Dolan opines that the independent interpretation of state constitution has for its justifications the US Supreme Court’s express recognition that “state courts have the power to interpret state constitutions to provide more protection to individuals than the Federal Constitution. ” He added that the structural difference between the Washington State Constitution and its federal counterpart also favors independent interpretation of the state constitution.
Although it is true that the Federal Constitution grants strictly described enumerated powers to the federal government, the Washington State Constitution is a set of 'limitations on the otherwise plenary power of state governments to do anything not expressly forbidden by the state constitutions or federal law. ' Hence, state constitutional provisions regarding fundamental rights tend to be more detailed and specific because they are all that stand between the people and the plenary police power of the state, notes Dolan.
Additionally, it is apparent that the Washington State Constitution and the judiciary responsible for interpreting it tend to be more sensitive to areas of local concern. In contrast to the Federal Constitution, the state constitution is easier to amend, was authored more recently, and is interpreted by elected, rather than appointed, judges. As a result, Dolan notes that the state constitution is more indicative of, and amenable to, local concerns than the Federal Constitution.
He goes on to say that the United States Supreme Court must be cognizant of its so-called limited role as an unelected and unrepresentative judiciary and more importantly, it must learn to address various concerns of the nation and formulate holdings reflective of the 'lowest common denominator of individual rights. ' This thought has been supported by another commentary by Kate Hosford in the April 2000 issue of the Washington Law Journal.
In her paper entitled “The Search for a Distinctive Religious-Liberty Jurisprudence Under The Washington State Constitution”, Hudson observes that Article 1 Section 11 of the Washington State Constitution is able to provide more protection for free exercise of religion and the separation of church and state than the First Amendment to the U. S. Constitution. As a result of the fact that the state constitution provides a broader protection for each right, Hosford notes that there naturally will arise a tension between these two provisions.

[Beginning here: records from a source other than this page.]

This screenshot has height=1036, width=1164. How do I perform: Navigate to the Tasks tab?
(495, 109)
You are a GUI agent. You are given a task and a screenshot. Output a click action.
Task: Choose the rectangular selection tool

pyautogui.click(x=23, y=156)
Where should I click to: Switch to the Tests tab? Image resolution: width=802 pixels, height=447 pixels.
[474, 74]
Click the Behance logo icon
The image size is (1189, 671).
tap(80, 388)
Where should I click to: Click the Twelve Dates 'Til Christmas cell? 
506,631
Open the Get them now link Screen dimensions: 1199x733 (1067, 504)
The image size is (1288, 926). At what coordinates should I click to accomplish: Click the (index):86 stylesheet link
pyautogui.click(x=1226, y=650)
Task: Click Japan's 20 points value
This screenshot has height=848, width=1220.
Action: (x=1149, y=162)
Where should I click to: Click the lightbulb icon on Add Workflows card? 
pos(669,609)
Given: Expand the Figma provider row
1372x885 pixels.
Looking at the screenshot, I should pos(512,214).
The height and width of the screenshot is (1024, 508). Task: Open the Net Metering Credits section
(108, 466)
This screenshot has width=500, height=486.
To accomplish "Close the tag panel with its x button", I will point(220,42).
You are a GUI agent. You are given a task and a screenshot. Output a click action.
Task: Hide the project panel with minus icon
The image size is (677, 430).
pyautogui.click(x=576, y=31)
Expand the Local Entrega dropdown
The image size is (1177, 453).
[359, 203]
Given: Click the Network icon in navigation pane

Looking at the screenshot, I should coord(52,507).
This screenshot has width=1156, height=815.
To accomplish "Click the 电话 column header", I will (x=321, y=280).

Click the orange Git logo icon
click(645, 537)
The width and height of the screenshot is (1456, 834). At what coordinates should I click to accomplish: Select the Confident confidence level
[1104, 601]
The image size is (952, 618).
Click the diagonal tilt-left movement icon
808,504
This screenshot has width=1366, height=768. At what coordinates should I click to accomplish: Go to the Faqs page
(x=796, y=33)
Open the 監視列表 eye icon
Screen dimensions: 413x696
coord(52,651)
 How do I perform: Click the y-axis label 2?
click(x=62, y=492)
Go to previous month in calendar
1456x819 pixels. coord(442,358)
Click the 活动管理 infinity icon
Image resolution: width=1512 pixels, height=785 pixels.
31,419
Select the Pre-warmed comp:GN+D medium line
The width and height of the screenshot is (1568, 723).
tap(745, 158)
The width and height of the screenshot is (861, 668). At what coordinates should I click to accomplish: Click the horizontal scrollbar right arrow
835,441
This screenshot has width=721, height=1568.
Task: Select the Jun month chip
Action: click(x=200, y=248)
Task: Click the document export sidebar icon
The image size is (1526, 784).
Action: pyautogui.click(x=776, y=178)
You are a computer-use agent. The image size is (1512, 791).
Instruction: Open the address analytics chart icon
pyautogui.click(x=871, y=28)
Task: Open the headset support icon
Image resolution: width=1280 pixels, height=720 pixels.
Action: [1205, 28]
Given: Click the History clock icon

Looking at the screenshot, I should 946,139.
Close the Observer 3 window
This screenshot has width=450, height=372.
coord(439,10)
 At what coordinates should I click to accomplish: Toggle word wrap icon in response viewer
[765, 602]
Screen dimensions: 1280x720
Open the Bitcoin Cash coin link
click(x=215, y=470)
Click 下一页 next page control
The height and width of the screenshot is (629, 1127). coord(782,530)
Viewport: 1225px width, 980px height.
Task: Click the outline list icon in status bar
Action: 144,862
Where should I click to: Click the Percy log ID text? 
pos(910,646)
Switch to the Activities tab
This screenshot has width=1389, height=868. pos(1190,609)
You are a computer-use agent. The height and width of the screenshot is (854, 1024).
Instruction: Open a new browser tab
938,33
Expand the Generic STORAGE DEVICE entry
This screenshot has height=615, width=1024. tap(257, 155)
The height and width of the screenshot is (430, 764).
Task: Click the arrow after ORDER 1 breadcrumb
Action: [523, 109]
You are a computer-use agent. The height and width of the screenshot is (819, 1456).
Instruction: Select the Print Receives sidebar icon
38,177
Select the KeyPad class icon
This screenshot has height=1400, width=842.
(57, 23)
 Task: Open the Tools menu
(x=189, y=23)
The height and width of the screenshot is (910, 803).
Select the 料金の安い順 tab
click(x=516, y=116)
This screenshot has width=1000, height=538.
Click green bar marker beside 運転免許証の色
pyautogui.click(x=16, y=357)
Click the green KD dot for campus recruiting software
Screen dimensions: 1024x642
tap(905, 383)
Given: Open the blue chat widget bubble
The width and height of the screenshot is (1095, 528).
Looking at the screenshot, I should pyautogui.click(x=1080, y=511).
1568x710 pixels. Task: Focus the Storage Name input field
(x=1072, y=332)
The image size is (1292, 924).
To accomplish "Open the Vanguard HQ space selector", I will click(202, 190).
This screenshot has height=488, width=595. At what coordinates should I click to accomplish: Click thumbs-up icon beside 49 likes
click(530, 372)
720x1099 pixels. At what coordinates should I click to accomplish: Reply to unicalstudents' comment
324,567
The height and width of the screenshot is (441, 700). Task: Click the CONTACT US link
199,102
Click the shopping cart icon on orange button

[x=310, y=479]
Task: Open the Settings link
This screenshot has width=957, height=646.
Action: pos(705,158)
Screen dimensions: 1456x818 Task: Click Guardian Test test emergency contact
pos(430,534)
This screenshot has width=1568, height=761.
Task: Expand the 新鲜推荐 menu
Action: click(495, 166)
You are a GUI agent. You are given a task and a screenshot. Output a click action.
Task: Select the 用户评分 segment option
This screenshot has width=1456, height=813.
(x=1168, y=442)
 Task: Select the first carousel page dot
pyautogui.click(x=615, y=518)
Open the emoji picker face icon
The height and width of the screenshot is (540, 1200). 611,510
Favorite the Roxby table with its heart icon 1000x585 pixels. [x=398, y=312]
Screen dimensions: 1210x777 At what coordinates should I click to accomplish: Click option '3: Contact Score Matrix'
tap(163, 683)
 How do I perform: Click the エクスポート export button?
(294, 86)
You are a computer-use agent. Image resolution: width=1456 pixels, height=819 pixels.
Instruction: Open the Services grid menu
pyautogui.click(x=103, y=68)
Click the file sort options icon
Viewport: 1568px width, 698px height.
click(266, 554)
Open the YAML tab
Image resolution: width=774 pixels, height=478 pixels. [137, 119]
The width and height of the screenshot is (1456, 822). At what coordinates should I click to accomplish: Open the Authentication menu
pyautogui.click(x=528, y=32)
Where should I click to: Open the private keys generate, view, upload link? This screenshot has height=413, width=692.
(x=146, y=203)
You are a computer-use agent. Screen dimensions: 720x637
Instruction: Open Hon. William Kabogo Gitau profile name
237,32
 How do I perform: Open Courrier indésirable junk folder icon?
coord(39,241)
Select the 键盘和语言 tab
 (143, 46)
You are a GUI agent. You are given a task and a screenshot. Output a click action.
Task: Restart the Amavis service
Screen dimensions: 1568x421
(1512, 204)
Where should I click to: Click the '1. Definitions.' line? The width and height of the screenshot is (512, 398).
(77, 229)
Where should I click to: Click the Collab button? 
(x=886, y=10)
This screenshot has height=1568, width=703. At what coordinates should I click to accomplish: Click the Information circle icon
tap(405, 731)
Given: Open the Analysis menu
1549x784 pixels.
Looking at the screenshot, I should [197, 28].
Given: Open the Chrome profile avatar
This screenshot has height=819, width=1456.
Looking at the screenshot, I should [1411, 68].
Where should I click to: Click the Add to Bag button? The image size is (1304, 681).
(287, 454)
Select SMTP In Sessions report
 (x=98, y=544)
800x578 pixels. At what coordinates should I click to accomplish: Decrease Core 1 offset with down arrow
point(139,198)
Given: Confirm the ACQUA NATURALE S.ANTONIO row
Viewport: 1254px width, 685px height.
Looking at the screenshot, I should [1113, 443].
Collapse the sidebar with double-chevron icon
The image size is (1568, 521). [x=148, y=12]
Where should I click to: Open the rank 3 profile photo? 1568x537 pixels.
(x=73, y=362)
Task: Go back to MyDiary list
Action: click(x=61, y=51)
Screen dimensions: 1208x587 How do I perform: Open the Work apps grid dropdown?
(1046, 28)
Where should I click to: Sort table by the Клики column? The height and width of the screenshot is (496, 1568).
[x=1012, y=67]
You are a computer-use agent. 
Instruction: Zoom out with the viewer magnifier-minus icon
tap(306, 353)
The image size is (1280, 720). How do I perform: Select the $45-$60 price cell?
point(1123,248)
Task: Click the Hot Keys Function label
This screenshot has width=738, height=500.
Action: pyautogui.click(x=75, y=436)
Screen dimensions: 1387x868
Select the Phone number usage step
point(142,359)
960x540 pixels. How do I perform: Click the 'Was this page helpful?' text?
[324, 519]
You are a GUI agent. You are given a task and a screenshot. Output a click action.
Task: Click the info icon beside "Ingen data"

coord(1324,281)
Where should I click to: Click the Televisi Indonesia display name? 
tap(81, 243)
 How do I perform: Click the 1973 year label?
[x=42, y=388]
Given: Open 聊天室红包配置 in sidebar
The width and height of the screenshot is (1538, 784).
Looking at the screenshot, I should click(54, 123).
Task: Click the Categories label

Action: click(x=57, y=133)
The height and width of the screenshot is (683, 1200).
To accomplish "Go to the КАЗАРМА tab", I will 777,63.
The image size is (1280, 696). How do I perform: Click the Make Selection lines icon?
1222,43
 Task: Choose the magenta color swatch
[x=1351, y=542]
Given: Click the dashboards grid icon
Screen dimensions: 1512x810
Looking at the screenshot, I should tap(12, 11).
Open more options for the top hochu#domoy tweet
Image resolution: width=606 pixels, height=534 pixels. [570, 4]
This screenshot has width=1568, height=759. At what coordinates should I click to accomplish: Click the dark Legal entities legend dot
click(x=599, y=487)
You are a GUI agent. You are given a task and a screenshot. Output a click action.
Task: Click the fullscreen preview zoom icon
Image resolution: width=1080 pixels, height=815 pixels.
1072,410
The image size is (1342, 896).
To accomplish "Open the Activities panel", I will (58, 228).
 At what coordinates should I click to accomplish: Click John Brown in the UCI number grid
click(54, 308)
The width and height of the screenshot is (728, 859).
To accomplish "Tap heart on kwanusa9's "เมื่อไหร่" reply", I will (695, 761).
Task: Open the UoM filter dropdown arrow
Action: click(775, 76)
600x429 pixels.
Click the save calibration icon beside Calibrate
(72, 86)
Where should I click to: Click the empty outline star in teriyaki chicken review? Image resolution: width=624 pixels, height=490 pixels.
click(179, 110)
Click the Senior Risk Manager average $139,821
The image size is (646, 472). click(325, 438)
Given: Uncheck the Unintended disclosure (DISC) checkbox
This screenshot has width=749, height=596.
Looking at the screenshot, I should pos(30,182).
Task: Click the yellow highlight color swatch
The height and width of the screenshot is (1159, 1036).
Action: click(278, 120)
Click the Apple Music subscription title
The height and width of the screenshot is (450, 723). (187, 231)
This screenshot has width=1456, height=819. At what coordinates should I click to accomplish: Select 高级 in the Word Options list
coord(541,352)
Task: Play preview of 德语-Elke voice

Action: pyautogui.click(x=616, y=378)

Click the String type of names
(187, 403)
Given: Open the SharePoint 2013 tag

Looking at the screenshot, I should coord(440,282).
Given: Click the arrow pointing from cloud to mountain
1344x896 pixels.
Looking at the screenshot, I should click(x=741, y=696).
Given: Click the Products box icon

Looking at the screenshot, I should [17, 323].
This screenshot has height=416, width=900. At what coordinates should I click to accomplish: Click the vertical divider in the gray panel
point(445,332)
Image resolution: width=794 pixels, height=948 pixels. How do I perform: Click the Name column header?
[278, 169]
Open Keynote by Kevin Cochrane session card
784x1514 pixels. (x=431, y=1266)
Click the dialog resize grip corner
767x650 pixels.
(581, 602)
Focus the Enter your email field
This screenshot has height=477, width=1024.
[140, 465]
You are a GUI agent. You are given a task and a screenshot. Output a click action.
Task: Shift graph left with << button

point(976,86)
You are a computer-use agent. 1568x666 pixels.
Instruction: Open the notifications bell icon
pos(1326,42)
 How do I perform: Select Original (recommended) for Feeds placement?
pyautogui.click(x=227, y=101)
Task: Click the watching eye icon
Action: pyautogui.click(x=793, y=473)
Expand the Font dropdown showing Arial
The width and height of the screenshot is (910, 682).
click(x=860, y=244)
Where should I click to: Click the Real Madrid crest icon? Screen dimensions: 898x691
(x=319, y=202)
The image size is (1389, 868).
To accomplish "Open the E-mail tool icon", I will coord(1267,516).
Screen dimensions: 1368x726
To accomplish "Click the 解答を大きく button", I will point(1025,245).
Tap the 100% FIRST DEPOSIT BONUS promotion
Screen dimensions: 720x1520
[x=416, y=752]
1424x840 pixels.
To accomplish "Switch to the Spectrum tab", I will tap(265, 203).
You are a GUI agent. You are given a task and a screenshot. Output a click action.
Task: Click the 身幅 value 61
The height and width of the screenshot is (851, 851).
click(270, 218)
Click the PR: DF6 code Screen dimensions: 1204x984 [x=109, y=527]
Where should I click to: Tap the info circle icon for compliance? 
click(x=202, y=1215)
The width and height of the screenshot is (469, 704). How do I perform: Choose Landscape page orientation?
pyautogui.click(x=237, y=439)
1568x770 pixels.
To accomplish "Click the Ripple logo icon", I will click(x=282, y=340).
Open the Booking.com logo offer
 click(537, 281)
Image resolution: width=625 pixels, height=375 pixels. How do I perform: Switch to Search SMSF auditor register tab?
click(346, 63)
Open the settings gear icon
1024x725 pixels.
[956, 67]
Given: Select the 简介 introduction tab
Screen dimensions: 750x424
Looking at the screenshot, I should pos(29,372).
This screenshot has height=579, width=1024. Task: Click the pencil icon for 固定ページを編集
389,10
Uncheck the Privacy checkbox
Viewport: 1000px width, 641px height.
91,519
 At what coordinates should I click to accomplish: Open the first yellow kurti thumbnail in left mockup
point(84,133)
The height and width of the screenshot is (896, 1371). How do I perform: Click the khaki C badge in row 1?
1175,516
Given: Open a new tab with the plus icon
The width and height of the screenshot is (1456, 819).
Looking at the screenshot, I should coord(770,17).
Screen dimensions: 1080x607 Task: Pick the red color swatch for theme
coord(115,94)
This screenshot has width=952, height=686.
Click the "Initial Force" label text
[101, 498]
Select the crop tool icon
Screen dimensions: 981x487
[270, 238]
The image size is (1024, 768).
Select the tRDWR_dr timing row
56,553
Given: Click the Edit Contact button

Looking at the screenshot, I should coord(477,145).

However, rather than relying on the text of the state constitution, the Supreme Court of Washington has imposed an entirely federal analysis on free exercise cases brought under Washington law. In addition, the establishment cases under Article I, Section 11, have inconsistently interpreted the language of the state constitutional provision. This Comment argues that the court should adopt a truly distinct analysis under Article I, Section 11, that would rely on the constitutional text and focus on the common goal of individual religious liberty present in both the free exercise and establishment protections.